### Work request
Look for "info" in the records and copy every line that has it.

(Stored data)
|---|

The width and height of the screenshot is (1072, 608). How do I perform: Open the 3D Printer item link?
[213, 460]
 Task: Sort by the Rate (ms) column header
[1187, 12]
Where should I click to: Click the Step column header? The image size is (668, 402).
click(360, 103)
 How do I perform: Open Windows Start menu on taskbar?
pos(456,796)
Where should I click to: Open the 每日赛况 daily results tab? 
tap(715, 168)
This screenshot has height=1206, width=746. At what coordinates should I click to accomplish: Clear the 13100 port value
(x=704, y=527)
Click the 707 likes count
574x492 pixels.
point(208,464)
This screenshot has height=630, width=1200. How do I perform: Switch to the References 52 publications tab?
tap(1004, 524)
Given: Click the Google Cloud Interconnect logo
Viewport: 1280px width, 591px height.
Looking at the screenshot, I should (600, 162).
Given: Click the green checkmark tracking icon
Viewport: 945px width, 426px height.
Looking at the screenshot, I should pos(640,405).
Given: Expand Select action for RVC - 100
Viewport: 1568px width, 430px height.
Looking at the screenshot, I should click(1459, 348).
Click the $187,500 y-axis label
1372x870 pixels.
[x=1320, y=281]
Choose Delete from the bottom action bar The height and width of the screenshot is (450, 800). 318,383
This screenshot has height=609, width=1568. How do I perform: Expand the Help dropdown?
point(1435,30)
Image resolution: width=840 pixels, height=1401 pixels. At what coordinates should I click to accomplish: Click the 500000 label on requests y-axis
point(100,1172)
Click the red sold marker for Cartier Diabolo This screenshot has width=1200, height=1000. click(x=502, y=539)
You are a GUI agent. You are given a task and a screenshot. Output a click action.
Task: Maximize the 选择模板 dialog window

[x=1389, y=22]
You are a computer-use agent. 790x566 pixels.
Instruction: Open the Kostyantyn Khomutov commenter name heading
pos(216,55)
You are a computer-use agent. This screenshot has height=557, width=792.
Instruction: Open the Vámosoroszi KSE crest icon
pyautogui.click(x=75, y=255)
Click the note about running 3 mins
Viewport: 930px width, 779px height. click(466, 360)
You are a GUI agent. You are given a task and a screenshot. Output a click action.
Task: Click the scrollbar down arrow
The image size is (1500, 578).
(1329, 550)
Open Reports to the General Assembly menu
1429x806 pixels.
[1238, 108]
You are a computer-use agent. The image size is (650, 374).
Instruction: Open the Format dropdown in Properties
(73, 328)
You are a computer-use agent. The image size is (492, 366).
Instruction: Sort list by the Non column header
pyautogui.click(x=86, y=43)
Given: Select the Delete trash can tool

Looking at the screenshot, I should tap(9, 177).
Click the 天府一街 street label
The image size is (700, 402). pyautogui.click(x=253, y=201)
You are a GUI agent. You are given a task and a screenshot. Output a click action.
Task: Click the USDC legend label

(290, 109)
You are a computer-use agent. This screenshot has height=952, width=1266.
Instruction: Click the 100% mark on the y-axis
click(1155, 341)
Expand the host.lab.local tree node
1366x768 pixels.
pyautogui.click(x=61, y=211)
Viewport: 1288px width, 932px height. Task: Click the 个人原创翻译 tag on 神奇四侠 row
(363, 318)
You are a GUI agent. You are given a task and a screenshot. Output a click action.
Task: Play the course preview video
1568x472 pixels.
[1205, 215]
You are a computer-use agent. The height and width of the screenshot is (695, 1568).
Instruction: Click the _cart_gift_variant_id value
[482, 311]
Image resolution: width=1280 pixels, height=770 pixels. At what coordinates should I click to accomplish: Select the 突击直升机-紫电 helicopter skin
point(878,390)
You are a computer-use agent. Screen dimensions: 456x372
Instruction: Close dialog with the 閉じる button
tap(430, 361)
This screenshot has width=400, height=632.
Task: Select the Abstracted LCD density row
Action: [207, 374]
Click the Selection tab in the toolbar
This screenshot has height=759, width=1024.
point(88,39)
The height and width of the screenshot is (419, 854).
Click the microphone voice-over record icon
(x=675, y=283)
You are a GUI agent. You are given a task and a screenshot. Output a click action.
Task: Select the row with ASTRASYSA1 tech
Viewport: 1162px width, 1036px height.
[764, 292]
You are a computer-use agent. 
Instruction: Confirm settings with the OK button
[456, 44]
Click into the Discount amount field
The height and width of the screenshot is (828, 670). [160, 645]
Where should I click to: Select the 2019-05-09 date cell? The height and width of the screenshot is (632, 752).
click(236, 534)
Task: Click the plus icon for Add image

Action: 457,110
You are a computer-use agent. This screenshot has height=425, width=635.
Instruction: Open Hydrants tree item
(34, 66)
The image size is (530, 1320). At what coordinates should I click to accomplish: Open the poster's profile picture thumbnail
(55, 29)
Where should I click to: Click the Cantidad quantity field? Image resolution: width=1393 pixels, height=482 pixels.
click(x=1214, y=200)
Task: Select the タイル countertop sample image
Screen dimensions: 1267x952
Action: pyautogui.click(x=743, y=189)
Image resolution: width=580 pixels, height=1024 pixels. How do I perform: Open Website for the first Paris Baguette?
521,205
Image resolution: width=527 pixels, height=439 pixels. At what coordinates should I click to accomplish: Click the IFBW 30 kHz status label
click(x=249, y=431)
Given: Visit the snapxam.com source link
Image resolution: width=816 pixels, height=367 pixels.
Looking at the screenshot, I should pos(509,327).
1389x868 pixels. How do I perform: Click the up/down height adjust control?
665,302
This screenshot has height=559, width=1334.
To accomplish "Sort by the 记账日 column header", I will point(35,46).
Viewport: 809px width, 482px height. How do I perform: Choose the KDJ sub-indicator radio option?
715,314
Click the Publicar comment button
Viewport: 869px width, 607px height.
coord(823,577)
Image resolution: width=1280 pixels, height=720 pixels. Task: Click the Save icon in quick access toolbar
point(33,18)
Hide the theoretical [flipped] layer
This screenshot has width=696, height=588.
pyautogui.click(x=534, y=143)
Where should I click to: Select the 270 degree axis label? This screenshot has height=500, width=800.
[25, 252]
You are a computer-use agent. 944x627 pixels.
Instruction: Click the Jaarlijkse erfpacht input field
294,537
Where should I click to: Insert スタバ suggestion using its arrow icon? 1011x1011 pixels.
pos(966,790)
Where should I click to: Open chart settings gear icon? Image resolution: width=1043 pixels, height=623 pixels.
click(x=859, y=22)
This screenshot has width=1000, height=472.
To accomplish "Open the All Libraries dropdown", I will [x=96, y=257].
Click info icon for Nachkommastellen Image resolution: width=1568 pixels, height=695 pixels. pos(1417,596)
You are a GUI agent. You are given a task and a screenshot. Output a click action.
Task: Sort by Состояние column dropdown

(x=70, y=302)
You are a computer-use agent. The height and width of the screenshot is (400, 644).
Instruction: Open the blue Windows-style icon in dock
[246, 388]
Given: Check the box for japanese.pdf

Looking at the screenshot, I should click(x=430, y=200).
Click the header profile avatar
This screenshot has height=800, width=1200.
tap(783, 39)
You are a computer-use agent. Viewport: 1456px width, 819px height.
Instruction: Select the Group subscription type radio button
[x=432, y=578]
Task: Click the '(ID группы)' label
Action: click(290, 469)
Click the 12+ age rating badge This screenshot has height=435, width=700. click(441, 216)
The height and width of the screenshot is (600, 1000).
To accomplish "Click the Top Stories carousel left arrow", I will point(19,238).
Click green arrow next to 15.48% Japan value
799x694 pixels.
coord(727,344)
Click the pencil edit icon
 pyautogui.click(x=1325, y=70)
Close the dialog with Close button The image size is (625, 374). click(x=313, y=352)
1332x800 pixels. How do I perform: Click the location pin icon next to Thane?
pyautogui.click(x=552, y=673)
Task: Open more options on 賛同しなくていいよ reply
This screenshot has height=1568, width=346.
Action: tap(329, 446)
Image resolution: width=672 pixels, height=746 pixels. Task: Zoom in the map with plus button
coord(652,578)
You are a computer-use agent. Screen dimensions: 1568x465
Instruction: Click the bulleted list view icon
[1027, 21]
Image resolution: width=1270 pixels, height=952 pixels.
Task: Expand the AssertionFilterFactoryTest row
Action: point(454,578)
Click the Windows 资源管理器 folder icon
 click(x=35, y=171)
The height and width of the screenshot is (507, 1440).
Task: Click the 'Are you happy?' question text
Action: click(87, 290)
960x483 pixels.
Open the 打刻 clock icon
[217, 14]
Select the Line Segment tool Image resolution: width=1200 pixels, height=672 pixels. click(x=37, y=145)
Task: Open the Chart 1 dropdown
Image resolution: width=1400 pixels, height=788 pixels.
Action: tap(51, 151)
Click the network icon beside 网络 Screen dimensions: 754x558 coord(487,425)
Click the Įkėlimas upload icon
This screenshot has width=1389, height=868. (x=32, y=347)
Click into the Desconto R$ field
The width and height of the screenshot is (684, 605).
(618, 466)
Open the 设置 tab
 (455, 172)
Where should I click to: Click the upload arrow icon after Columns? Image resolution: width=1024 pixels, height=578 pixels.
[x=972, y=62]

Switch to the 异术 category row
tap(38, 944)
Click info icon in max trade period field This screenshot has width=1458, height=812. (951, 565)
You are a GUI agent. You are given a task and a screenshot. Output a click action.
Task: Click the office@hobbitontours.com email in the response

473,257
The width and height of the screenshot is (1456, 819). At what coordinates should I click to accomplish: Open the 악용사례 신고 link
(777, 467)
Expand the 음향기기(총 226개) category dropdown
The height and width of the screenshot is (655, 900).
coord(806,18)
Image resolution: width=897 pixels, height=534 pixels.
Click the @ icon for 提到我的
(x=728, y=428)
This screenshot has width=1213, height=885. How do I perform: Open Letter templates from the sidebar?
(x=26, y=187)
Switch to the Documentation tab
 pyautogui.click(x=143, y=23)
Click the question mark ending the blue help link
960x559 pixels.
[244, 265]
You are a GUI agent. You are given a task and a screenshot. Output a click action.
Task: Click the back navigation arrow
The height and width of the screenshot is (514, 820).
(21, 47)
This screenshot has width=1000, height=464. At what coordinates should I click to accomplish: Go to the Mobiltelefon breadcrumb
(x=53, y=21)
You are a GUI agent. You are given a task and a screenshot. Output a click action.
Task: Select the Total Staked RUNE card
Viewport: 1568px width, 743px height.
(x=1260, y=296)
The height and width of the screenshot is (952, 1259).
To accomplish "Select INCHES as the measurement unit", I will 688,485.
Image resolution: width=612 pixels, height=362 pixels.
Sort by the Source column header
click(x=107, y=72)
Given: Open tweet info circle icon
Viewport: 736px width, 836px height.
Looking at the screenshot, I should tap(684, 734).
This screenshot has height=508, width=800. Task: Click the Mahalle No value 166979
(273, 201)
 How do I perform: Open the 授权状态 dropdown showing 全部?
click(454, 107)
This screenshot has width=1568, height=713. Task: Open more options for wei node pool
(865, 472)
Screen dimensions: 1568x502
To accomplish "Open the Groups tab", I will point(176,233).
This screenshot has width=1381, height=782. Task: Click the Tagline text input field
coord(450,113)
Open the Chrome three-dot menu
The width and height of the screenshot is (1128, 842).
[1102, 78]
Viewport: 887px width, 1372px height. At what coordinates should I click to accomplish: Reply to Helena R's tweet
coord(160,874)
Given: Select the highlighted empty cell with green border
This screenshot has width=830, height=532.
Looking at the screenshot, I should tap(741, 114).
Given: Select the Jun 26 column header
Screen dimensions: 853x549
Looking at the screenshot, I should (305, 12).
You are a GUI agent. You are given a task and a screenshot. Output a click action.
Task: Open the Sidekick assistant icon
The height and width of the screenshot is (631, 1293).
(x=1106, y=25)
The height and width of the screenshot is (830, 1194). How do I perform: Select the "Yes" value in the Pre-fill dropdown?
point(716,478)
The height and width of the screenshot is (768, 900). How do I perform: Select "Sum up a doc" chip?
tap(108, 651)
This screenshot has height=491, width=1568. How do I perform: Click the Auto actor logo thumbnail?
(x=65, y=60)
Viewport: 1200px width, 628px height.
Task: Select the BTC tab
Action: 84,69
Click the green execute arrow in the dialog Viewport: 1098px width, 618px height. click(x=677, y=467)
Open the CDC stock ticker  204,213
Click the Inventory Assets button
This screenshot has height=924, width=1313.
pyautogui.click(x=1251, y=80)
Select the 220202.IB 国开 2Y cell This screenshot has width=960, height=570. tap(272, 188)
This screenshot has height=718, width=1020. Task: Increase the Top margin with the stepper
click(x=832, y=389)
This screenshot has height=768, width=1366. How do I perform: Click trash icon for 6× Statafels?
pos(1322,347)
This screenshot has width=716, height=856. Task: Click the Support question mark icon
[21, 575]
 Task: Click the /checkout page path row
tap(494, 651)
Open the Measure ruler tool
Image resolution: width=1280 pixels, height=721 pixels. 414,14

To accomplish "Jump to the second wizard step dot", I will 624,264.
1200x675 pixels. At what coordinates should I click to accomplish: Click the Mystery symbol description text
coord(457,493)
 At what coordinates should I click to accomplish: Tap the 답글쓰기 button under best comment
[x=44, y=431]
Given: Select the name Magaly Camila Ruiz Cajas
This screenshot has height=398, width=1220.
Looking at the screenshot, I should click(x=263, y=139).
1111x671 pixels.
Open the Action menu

|---|

### Task result
Click info icon for Nachkommastellen Image resolution: width=1568 pixels, height=695 pixels. pos(1417,596)
Click info icon in max trade period field This screenshot has width=1458, height=812. (951, 565)
Given: Open tweet info circle icon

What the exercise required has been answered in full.